L’autre élément marquant pendant cette période fut ma rencontre avec mon nouveau gérant de banque, qui m’a fait réaliser que je ne connaissais pas mon entreprise en me parlant de bilan, de fonds de roulement, de ratios et d’avoir des actionnaires. Moi qui croyais qu’après trois ans d’efforts soutenus, ma pharmacie se portait bien! Il m’a donné l’impression que j’étais encore en mauvaise posture, car je ne comprenais pas ce dont il me parlait.
Après plusieurs démarches afin de déterminer si je devais suivre un cours en tenue de livres ou m’inscrire au BAC en administration, j’ai décidé, suivant les conseils judicieux du directeur de programme, de m’inscrire au MBA. Durant ces trois années d’études, je me suis associé pour l’achat d’une seconde et d’une troisième pharmacie et notre deuxième garçon, Jérôme, est né.
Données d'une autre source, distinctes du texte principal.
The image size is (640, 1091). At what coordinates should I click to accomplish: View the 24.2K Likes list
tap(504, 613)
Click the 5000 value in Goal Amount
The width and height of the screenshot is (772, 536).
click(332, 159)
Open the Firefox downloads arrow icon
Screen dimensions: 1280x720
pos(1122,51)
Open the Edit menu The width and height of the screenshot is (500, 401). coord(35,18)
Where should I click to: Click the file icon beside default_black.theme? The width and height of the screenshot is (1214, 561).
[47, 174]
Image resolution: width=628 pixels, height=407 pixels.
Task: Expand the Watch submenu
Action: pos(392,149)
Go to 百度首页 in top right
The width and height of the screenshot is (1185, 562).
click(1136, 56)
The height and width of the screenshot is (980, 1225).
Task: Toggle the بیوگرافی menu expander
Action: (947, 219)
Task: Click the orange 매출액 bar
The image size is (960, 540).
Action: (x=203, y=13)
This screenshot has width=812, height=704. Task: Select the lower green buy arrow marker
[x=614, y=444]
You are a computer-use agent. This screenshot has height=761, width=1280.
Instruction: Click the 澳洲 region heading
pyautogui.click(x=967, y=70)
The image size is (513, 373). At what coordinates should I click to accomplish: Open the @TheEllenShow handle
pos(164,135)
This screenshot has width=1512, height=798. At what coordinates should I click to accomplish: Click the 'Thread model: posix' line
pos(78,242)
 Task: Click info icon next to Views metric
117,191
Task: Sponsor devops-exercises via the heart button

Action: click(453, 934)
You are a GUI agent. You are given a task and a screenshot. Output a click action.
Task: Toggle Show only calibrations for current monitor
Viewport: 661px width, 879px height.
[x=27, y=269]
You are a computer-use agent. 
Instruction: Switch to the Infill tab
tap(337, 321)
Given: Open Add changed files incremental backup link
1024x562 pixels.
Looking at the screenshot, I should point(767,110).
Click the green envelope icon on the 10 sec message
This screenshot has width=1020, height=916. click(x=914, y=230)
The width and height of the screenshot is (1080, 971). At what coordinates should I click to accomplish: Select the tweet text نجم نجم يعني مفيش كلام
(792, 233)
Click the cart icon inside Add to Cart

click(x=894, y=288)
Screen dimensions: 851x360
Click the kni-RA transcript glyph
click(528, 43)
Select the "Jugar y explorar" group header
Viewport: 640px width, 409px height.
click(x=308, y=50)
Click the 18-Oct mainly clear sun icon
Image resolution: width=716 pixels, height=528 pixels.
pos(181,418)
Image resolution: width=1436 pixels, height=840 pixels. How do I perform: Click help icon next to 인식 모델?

Pas facile de donner le biberon à 5 h du matin en lisant le matériel du cours en droit des affaires, ou en tentant de maîtriser l’application des « lambdas » pour le cours de finance.
Fort de mes nouvelles connaissances, j’ai pu acquérir au fil des années, avec ou sans associés, jusqu’à 22 pharmacies. Hasard ou destin?
Durant cette période, je suis devenu papa pour une troisième fois d’une belle petite fille, Laurie-Ève, qui est devenue pharmacienne, tout comme son frère Jérôme. Ils prennent progressivement la relève de nos pharmacies, pendant que leur frère aîné veille sur les plus jeunes, en plus de superviser le volet immobilier.
Au cours de ces années, j’ai pu constater l’importance d’être indépendant, tant dans mon parcours de professionnel de la santé que dans mes obligations financières et contractuelles.
J’ai eu l’opportunité de siéger au conseil d’administration d’une bannière, ce qui m’a permis d’avoir une vision différente, générale et plus complète de l’industrie pharmaceutique. J’ai également constaté que les pharmaciens communautaires devaient rechercher auprès de multiples fournisseurs les produits et services demandés par la clientèle, de plus en plus exigeante et vieillissante, une clientèle dont je fais partie aujourd’hui.
C’est ainsi qu’après plusieurs mois de démarches, j’ai obtenu en 2005 ma licence de distributeur et la reconnaissance de la RAMQ et de Santé Canada pour débuter l’aventure de Distribution Pharmaplus (DP+).
En 2020, j’ai aussi pris la décision de créer un regroupement de pharmaciens afin de redonner au professionnel son rôle premier, soit celui de conseiller auprès de la population, à l’intérieur d’un partenariat lui permettant d’agir librement quant à son orientation professionnelle et de s’éloigner du volet un peu trop commercial dans lequel j’évoluais jusqu’ici.
C’est ainsi qu’est né Groupe Horizon Santé, un regroupement de pharmaciens qui vise à soutenir la population dans ses efforts pour demeurer en santé, en changeant les mentalités. On ne vient plus à la pharmacie parce qu’on est malade, mais parce qu’on veut rester en santé.
Évidemment, vendre des médicaments demeure au centre de la profession, mais elle tend à se spécialiser. Horizon Santé permet au pharmacien d’investir plus de temps et d’énergie dans sa profession et moins d’effort dans l’aspect commercial, qui demeure tout de même indissociable.
Aujourd’hui, 18 ans plus tard et fier de la place que DP+ occupe sur le marché, je peux dire que j’ai accompli mon objectif d’offrir aux pharmaciens du Québec la possibilité de s’approvisionner sans obligation auprès d’une entreprise québécoise indépendante, afin d’obtenir tous les produits et services nécessaires aux exigences de la profession.
Je continue à rechercher, avec l’équipe extraordinaire qui m’entoure, les produits dont vous, pharmaciens et pharmaciennes, avez besoin pour exercer votre profession en toute indépendance.